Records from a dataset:

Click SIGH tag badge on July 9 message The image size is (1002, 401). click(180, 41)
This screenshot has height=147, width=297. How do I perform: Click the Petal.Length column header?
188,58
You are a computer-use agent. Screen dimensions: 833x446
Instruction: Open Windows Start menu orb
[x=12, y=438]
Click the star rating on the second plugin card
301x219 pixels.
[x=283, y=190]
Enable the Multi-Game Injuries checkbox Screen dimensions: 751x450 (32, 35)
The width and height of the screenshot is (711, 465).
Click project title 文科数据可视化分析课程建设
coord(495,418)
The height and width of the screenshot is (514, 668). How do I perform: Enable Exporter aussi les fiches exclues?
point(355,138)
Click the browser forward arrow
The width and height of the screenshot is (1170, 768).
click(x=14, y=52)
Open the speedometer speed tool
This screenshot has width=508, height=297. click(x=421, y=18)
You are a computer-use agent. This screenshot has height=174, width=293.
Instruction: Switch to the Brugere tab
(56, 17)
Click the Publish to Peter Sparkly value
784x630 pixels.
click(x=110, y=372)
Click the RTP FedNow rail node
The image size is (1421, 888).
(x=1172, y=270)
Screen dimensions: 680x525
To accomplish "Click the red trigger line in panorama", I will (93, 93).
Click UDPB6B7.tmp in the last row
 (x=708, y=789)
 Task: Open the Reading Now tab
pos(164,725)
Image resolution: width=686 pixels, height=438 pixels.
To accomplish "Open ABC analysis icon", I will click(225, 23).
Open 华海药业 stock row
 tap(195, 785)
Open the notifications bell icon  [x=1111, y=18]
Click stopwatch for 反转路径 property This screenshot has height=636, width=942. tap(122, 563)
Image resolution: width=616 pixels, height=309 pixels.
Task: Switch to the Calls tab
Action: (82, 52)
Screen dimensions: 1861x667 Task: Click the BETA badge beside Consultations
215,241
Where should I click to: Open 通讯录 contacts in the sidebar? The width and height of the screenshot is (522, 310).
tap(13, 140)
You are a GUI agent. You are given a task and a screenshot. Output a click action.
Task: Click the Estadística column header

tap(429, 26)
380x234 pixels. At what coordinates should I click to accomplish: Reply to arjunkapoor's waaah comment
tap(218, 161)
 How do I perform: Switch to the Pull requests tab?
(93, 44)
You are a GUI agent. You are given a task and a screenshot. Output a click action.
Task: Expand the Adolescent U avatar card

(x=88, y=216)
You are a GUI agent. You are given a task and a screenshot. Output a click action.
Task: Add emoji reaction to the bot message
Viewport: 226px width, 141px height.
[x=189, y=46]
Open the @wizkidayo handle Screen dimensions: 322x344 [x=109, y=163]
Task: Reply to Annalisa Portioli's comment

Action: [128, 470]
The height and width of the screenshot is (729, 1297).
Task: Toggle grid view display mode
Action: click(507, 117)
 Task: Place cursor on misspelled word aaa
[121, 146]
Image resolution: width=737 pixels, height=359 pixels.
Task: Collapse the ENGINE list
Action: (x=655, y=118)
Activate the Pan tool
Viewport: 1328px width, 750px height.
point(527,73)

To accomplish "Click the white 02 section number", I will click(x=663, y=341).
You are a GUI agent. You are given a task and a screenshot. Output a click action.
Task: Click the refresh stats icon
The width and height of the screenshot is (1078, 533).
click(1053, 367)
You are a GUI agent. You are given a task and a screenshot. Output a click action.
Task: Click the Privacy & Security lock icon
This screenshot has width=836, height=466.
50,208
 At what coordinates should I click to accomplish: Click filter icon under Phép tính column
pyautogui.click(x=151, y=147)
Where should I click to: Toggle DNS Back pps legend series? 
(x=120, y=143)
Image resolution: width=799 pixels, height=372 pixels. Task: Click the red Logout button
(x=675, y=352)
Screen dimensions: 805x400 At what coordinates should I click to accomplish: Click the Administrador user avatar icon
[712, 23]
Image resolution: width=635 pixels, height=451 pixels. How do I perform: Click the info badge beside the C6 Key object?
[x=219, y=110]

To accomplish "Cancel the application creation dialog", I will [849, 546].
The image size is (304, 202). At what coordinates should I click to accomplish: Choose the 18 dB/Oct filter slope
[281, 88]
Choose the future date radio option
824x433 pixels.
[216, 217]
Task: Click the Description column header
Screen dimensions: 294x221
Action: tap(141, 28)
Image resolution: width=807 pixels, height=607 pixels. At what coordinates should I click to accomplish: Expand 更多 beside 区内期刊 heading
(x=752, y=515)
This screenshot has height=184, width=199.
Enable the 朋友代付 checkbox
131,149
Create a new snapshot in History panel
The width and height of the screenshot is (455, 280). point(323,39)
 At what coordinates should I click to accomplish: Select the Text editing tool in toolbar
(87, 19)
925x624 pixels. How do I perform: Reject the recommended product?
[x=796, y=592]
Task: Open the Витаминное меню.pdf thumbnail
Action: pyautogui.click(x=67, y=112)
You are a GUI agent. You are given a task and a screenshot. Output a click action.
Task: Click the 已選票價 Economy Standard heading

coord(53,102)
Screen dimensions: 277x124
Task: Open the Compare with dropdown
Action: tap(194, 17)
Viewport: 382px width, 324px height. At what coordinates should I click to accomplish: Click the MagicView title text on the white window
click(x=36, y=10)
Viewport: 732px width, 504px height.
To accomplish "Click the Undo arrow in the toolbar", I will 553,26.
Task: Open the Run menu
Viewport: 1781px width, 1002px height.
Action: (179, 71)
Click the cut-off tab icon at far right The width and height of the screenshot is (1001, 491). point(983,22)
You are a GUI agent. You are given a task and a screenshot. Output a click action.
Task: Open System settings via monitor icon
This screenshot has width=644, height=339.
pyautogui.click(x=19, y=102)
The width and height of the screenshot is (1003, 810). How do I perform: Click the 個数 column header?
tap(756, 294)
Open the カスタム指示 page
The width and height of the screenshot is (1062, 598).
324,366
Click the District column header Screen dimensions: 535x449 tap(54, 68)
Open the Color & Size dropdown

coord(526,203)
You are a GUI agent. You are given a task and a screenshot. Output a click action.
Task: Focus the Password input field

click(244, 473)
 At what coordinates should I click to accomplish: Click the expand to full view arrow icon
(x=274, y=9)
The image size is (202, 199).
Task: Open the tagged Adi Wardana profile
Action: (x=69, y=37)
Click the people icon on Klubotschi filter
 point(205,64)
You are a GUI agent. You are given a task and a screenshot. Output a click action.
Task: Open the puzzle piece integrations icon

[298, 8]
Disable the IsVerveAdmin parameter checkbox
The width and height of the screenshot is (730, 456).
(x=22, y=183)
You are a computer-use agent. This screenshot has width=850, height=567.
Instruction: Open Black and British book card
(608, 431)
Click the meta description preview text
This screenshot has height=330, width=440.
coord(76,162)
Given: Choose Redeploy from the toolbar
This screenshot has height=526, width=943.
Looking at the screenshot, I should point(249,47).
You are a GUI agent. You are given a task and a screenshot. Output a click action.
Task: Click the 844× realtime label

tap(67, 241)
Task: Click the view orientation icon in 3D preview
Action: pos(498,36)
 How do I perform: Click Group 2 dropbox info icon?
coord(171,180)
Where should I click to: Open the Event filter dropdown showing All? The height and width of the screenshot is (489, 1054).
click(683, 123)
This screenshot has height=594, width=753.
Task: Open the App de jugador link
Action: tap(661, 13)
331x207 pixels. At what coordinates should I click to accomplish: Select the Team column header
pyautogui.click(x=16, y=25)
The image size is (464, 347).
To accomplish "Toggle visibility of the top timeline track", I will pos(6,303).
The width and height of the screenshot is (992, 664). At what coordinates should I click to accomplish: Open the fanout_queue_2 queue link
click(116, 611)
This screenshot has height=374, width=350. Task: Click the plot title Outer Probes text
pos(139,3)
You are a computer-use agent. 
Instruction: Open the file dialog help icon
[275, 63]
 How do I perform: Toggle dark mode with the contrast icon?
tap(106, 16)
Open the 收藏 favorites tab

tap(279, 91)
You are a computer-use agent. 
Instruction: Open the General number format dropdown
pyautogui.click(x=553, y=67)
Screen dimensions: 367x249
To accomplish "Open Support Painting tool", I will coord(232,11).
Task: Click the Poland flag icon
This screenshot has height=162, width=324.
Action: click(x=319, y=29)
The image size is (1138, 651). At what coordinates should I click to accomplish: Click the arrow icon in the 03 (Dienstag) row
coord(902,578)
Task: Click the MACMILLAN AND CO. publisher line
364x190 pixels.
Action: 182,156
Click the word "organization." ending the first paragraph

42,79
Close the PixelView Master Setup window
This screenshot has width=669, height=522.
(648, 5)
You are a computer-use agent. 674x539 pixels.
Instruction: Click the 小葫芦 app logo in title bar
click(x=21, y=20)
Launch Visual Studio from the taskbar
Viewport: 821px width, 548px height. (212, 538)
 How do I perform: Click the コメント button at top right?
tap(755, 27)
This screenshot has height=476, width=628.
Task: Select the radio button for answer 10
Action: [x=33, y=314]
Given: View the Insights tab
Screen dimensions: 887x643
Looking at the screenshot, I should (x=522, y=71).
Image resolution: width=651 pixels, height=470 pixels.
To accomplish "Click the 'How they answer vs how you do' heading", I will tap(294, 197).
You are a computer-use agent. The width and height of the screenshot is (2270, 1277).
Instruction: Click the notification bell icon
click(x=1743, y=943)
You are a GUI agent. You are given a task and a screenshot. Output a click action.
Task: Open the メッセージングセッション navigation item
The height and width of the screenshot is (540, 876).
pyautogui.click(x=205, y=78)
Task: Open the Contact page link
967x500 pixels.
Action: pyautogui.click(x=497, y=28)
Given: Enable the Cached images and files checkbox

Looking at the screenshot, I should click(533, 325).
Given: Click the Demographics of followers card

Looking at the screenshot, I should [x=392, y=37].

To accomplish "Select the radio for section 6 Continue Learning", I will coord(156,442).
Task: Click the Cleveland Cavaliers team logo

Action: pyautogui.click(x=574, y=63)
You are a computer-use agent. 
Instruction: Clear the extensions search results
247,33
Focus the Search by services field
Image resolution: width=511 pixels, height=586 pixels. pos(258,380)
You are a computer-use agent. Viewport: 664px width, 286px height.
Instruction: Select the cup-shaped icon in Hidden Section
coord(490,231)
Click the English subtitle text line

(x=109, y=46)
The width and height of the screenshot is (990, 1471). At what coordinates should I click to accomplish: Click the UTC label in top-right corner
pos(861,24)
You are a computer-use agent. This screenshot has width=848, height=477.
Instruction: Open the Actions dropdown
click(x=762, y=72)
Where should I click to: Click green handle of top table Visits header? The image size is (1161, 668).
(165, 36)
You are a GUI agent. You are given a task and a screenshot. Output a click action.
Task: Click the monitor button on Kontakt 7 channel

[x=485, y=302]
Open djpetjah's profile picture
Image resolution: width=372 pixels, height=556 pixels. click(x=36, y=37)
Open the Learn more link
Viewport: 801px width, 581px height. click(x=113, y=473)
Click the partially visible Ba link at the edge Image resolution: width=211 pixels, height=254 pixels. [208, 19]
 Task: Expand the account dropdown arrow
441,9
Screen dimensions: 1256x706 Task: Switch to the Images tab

* [Exercise brief]:
Please print the lines from the start of the records up to and including the line with "Click the browser forward arrow", copying each one exactly and leaving out the rest.

* [Solution for this task]:
Click SIGH tag badge on July 9 message The image size is (1002, 401). click(180, 41)
This screenshot has height=147, width=297. How do I perform: Click the Petal.Length column header?
188,58
You are a computer-use agent. Screen dimensions: 833x446
Instruction: Open Windows Start menu orb
[x=12, y=438]
Click the star rating on the second plugin card
301x219 pixels.
[x=283, y=190]
Enable the Multi-Game Injuries checkbox Screen dimensions: 751x450 (32, 35)
The width and height of the screenshot is (711, 465).
Click project title 文科数据可视化分析课程建设
coord(495,418)
The height and width of the screenshot is (514, 668). How do I perform: Enable Exporter aussi les fiches exclues?
point(355,138)
Click the browser forward arrow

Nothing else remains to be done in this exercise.